JP2005135882A - Discharge lamp lighting device - Google Patents

Abstract

<P>PROBLEM TO BE SOLVED: To provide a discharge lamp lighting device, of which efficiency is enhanced by supplying part of power directly from an inductor 20 for a chopper at a chopper circuit 100 to a discharge lamp 91. <P>SOLUTION: The discharge lamp lighting device comprises a chopper circuit 100 operating by receiving a voltage of rectified power source 10 obtained by rectifying the voltage of an alternating current power source 11, an inverter circuit 200 converting the voltage of a smoothing capacitor 50 at an end part of the chopper circuit 100 into a high-frequency voltage, and a lighting circuit 300 receiving high-frequency power from the inverter circuit 200. The chopper circuit 100 includes the inductor 20 for the chopper and a chopper switching element 30, intermittently connecting the inductor 20 for the chopper with the rectified power source 10. The lighting circuit 300 includes the discharge lamp 91 and an impedance 92 for ballast, serially connected to the discharge tube. An auxiliary winding 22 wound on the inductor 20 for the chopper is provided. The voltage of the auxiliary winding 22 is impressed on the discharge lamp 91 via an impedance 29 for the auxiliary ballast. <P>COPYRIGHT: (C)2005,JPO&NCIPI

Description

  The present invention includes a chopper circuit that operates by receiving a rectified power supply voltage obtained by rectifying an AC power supply voltage, an inverter circuit that converts a smoothing capacitor voltage at a terminal of the chopper circuit into a high-frequency voltage, and generates high-frequency power from the inverter circuit. The present invention relates to a discharge lamp lighting device provided with a lighting circuit.

It supplements about the said discharge lamp lighting device. The chopper circuit includes a chopper inductor and a chopper switching element that intermittently connects the chopper inductor to the rectified power source. The lighting circuit includes a discharge lamp and a main ballast impedance in series therewith.
The discharge lamp lighting device as described above is well known, and there are many patent publications or product examples showing such a configuration.

Power is supplied to the discharge lamp via a chopper circuit and an inverter circuit. For this reason, efficiency is not good.
An object of the present invention is to supply a part of power directly from a location of a chopper inductor in a chopper circuit to a discharge lamp, thereby improving efficiency.

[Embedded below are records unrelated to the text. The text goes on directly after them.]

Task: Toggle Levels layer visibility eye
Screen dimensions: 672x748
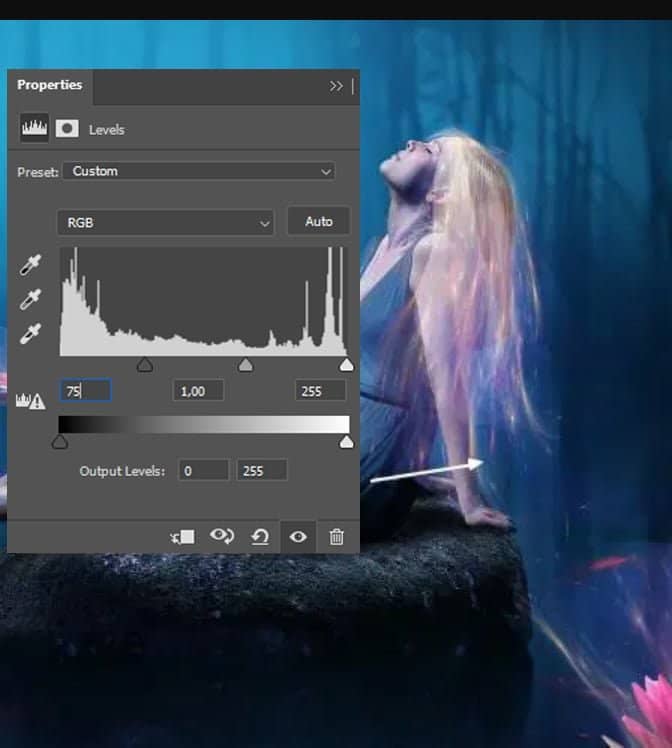Action: (x=298, y=537)
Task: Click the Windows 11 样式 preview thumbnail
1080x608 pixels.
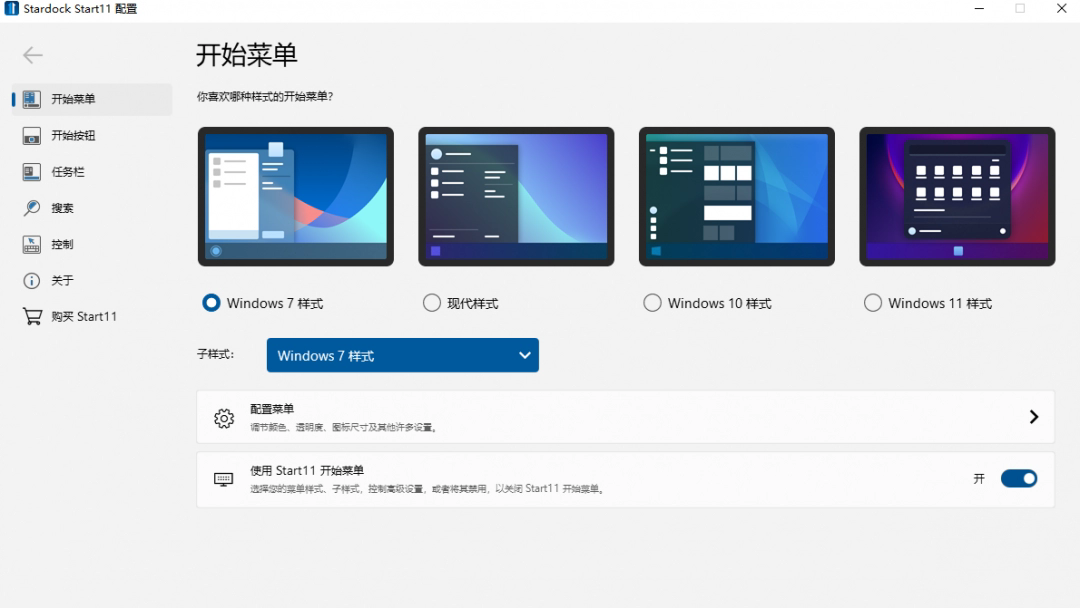Action: 956,195
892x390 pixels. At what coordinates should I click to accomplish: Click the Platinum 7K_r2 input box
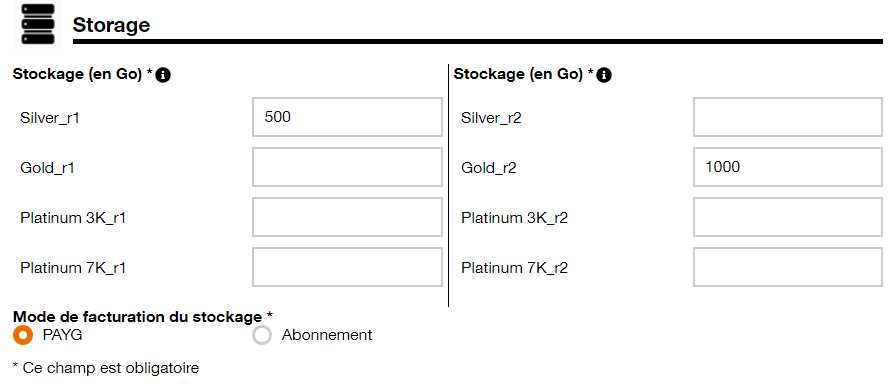(788, 267)
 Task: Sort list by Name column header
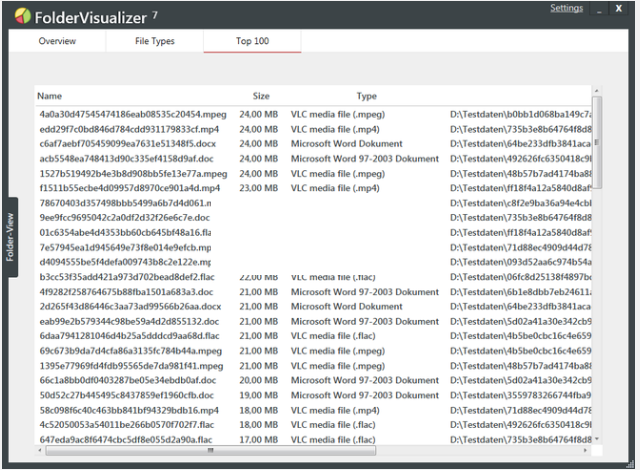coord(50,96)
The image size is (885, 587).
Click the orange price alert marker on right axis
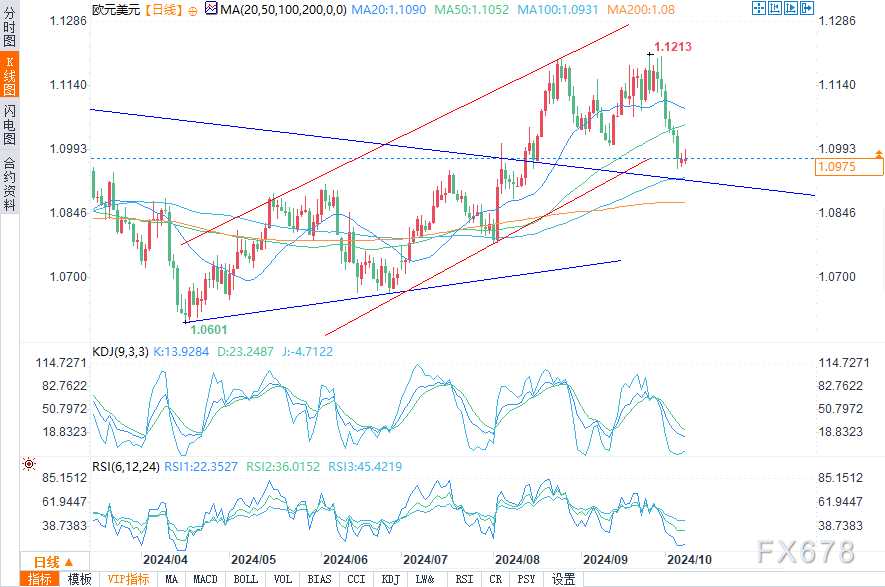(x=878, y=153)
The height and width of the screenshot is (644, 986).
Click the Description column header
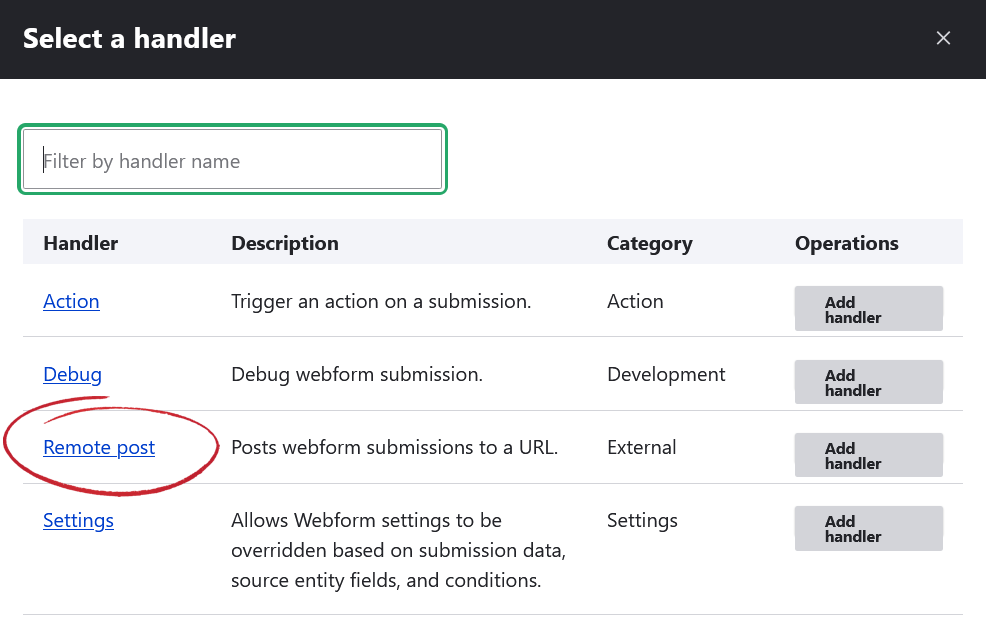click(285, 243)
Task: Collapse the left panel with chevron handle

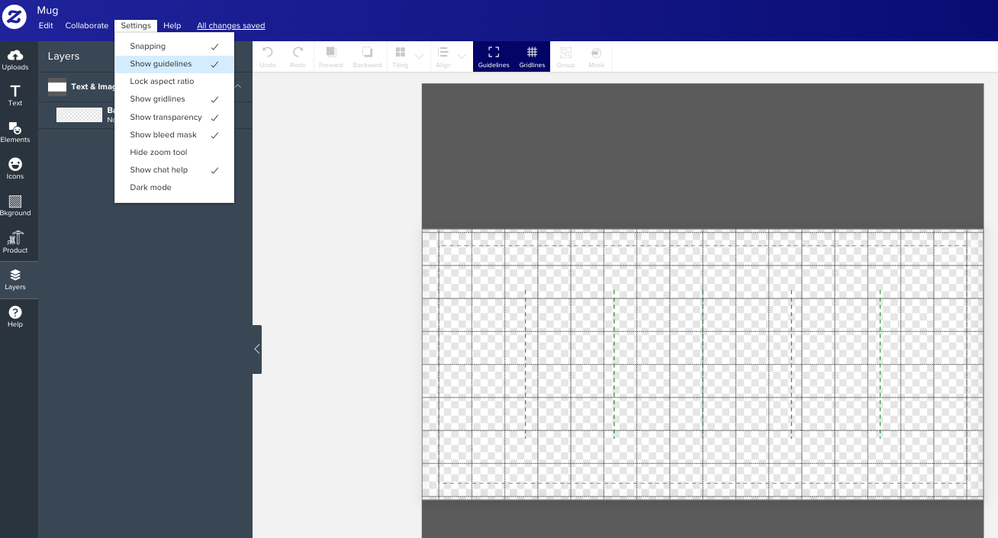Action: tap(257, 349)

The present invention includes a chopper circuit that operates by receiving a rectified power supply voltage obtained by rectifying an AC power supply voltage. An inverter circuit for converting the smoothing capacitor voltage at the end of the chopper circuit into a high-frequency voltage; A lighting circuit that receives high-frequency power from the inverter circuit is provided.
The chopper circuit includes a chopper inductor and a chopper switching element that intermittently connects the chopper inductor to the rectified power source. The lighting circuit includes a discharge lamp and a main ballast impedance in series therewith.
In the present invention, an auxiliary winding wound around the iron core of the chopper inductor is provided, and the previous auxiliary winding voltage is applied to the discharge lamp via the auxiliary ballast impedance.

  According to the present invention, since a part of electric power is supplied directly from the location of the chopper inductor in the chopper circuit to the discharge lamp, the efficiency can be improved.

An embodiment of the present invention will be described with reference to FIGS. 1 and 2. The illustrated apparatus includes a chopper circuit 100 that operates by receiving a rectified power supply 10 voltage obtained by rectifying an AC power supply 11 voltage. An inverter circuit 200 is provided for converting the voltage of the smoothing capacitor 50 at the end of the chopper circuit 100 into a high frequency voltage. A lighting circuit 300 that receives high-frequency power from the inverter circuit 200 is provided.
The chopper circuit 100 includes a chopper inductor 20 and a chopper switching element 30 that intermittently connects the chopper inductor 20 to the rectified power supply 10. The lighting circuit 300 includes a discharge lamp 91 and a main ballast impedance 92 in series therewith.
An auxiliary winding 22 wound around the iron core of the chopper inductor 20 is provided. The voltage of the first auxiliary winding 22 is applied to the discharge lamp 91 via the auxiliary ballast impedance 29. In FIG. 1, the auxiliary winding 22 and the iron core appear to have a pair, but they are actually the same.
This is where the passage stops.